I doubt if "right" could ever be achieved in the distro-building world. Even if both Jemimah and Iguleder came up with perfectly "right" concepts, their time of existence in the "right zone" would be finite i.e. limited to a certain time period. Distros are always evolutionary in their development and always will need to be re-vamped on an on-going basis - no matter how "right" they appear to be at any given point in time.

If you accept this view, then "right" is only a relative term.

There is no distro in existence at present which might be thought of as "right" - Puppy included. I think you can only talk about Puppy being sufficiently "right" for it being able to tank the opposition - even the big Linuces. It's the result that counts - how you got there is actually not really relevant - to the end user at least.

So Jemimah's stuff is sufficiently "right" for all practical purposes as of now, but to ensure that Puppy versions remain fairly and squarely in the "right" zone in the future, contributors and developers such Iguleder will be crucial to Puppy's ability to remain in that zone.

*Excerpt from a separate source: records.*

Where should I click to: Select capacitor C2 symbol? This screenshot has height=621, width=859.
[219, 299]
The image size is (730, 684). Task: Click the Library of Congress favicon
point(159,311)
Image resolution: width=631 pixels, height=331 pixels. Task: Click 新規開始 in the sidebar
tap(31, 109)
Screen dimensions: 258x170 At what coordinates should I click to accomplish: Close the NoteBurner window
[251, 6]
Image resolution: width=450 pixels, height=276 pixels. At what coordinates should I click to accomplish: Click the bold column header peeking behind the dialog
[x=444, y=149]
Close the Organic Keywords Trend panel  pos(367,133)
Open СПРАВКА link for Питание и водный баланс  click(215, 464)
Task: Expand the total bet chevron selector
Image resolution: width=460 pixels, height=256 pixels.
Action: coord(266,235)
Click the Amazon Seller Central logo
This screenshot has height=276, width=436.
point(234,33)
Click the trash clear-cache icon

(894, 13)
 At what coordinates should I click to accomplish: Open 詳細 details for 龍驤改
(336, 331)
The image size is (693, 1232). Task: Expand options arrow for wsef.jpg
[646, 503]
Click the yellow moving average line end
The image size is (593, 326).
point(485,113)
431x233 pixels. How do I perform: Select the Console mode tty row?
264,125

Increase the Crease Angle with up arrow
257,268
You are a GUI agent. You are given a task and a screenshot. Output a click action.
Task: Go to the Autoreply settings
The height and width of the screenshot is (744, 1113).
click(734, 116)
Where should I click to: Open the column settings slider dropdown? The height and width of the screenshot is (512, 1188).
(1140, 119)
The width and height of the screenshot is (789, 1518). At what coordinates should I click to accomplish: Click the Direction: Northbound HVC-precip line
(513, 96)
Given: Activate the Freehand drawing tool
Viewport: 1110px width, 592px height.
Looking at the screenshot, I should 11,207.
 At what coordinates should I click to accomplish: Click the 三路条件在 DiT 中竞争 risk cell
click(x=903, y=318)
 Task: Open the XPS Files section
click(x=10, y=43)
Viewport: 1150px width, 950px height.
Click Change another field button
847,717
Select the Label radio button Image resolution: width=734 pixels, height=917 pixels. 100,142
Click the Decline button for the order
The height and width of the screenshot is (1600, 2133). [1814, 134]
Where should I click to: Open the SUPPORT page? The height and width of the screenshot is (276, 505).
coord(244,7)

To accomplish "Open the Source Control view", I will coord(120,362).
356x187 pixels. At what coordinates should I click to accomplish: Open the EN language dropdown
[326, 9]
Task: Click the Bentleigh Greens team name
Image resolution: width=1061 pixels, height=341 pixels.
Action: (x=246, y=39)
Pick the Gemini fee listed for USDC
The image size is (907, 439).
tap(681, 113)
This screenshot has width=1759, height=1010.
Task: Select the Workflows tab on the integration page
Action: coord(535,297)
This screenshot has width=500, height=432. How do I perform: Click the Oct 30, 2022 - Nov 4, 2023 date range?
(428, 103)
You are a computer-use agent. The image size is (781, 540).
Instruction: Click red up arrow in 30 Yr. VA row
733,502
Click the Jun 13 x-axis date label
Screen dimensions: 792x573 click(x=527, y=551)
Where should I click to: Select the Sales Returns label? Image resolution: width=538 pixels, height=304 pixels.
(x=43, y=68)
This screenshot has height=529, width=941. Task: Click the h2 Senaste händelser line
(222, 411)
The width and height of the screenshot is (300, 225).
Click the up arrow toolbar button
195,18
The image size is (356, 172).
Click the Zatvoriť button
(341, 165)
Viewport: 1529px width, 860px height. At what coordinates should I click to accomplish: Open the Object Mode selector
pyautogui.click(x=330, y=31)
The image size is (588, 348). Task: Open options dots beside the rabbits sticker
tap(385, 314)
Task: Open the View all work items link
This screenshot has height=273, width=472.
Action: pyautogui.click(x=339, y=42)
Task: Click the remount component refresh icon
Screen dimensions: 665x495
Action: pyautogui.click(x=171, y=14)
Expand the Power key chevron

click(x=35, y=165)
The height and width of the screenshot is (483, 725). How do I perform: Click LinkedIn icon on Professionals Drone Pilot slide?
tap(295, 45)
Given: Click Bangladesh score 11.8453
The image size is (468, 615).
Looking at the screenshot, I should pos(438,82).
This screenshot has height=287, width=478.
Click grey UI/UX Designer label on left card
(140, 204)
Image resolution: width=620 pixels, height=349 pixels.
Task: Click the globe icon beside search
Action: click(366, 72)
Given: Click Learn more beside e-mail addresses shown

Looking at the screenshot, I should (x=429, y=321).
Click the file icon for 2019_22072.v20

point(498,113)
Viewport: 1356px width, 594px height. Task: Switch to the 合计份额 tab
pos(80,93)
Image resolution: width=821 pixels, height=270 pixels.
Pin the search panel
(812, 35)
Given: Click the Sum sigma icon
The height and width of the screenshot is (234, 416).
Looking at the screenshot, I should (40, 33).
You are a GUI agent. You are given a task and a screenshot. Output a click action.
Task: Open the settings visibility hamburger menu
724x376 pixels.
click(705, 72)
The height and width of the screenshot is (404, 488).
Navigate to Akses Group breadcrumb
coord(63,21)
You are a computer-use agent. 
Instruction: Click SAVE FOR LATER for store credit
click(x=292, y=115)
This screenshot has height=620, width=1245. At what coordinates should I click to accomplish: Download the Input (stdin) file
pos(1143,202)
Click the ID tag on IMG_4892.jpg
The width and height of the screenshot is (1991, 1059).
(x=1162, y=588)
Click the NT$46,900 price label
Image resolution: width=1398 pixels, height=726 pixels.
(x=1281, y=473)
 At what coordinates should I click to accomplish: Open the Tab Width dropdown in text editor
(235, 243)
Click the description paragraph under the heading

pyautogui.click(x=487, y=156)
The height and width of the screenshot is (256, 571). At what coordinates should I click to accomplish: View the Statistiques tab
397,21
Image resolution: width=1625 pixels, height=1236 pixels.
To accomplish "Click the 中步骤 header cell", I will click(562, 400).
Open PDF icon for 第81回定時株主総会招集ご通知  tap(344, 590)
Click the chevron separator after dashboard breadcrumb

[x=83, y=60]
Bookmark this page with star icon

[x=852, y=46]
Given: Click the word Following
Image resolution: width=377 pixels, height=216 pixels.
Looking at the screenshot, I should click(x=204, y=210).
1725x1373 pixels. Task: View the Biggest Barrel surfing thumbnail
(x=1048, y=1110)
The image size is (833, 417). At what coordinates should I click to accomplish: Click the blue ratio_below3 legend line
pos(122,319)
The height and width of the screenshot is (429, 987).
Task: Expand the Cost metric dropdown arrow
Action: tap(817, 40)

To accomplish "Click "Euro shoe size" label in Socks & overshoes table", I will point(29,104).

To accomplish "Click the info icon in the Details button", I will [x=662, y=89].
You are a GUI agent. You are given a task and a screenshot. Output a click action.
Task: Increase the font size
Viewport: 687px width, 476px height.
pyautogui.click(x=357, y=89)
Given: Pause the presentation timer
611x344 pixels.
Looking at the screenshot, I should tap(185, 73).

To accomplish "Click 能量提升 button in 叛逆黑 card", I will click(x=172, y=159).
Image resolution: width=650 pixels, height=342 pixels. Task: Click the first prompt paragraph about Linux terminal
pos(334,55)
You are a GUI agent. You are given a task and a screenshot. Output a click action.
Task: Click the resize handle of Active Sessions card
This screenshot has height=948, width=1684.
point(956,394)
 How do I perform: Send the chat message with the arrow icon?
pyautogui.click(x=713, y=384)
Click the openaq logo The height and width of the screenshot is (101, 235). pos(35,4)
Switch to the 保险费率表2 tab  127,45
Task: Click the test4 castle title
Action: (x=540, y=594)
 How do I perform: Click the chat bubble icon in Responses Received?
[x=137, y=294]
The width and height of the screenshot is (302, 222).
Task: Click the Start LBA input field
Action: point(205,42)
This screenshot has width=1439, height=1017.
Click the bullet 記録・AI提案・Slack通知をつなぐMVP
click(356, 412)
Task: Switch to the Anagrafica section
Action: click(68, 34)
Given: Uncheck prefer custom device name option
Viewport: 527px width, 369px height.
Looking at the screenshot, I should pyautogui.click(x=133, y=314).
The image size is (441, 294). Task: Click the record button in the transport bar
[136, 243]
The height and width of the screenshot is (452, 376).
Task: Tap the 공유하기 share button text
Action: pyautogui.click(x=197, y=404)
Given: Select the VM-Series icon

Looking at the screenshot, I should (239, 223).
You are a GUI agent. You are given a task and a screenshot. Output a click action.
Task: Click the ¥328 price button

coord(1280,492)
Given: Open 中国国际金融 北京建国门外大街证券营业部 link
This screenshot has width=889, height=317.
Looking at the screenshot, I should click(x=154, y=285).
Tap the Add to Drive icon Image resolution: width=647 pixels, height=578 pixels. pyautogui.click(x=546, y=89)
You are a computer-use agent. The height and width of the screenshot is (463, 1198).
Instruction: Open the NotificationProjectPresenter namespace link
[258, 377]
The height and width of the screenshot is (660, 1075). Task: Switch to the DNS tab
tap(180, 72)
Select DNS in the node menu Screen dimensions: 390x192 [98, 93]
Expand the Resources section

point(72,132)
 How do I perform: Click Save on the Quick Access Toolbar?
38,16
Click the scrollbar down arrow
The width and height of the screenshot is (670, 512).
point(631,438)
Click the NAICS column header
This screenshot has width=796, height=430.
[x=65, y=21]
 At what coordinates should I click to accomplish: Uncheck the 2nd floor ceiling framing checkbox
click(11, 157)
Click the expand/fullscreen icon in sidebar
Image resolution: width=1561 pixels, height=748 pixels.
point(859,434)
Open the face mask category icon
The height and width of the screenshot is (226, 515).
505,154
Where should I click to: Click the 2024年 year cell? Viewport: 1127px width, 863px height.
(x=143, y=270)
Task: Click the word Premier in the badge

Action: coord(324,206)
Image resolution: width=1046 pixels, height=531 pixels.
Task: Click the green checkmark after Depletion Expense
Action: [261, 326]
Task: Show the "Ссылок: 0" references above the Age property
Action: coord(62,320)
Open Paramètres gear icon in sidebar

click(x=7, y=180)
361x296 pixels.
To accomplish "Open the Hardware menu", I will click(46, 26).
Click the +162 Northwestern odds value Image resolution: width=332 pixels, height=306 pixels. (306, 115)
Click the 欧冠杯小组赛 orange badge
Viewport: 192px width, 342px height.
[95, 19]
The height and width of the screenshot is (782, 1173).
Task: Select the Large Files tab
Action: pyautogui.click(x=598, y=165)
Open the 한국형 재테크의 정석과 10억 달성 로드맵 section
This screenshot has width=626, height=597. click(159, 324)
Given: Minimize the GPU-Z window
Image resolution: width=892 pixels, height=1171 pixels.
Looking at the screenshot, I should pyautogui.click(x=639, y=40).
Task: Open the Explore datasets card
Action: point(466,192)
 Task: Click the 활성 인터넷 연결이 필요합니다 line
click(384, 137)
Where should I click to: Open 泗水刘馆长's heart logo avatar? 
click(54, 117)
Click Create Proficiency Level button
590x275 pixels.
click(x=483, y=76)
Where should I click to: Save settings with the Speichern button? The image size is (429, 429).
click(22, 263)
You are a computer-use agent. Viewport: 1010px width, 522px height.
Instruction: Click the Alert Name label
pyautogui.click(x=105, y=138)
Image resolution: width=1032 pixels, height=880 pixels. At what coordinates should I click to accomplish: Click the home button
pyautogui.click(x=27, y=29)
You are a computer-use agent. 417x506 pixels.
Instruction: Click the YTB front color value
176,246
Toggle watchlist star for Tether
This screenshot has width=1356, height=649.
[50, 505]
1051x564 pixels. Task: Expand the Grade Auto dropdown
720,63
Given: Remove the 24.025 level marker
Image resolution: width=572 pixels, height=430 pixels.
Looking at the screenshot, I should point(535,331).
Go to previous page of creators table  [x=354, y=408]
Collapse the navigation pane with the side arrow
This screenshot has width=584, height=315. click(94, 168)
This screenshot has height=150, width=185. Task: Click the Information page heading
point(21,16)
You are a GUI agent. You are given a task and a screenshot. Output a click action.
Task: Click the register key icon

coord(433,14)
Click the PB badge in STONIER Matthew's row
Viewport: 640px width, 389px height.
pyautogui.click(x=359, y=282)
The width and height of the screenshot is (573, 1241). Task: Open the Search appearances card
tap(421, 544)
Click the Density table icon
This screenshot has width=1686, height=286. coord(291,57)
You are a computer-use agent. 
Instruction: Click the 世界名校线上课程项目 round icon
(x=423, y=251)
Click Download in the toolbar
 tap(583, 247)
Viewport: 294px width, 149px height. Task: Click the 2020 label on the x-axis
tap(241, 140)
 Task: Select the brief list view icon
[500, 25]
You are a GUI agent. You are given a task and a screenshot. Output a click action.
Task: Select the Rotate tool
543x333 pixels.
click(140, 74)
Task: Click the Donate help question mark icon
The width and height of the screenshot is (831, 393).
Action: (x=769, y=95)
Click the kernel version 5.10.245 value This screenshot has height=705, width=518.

Dunno though, maybe it will get to the point where at some stage the best way forward would be to start all over again with a blank sheet of paper.

Look at the classic case of MS Windows. It's now so slow that it's barely usable. The whole thing needs to be rebuilt from scratch for it to have any chance of staying level (technically speaking) with Linux. Think of how "right" Windows once was in say, 1995 or even earlier? Compare that to where it is now. LOL I think they might need Iguleder to go and sort it out for them!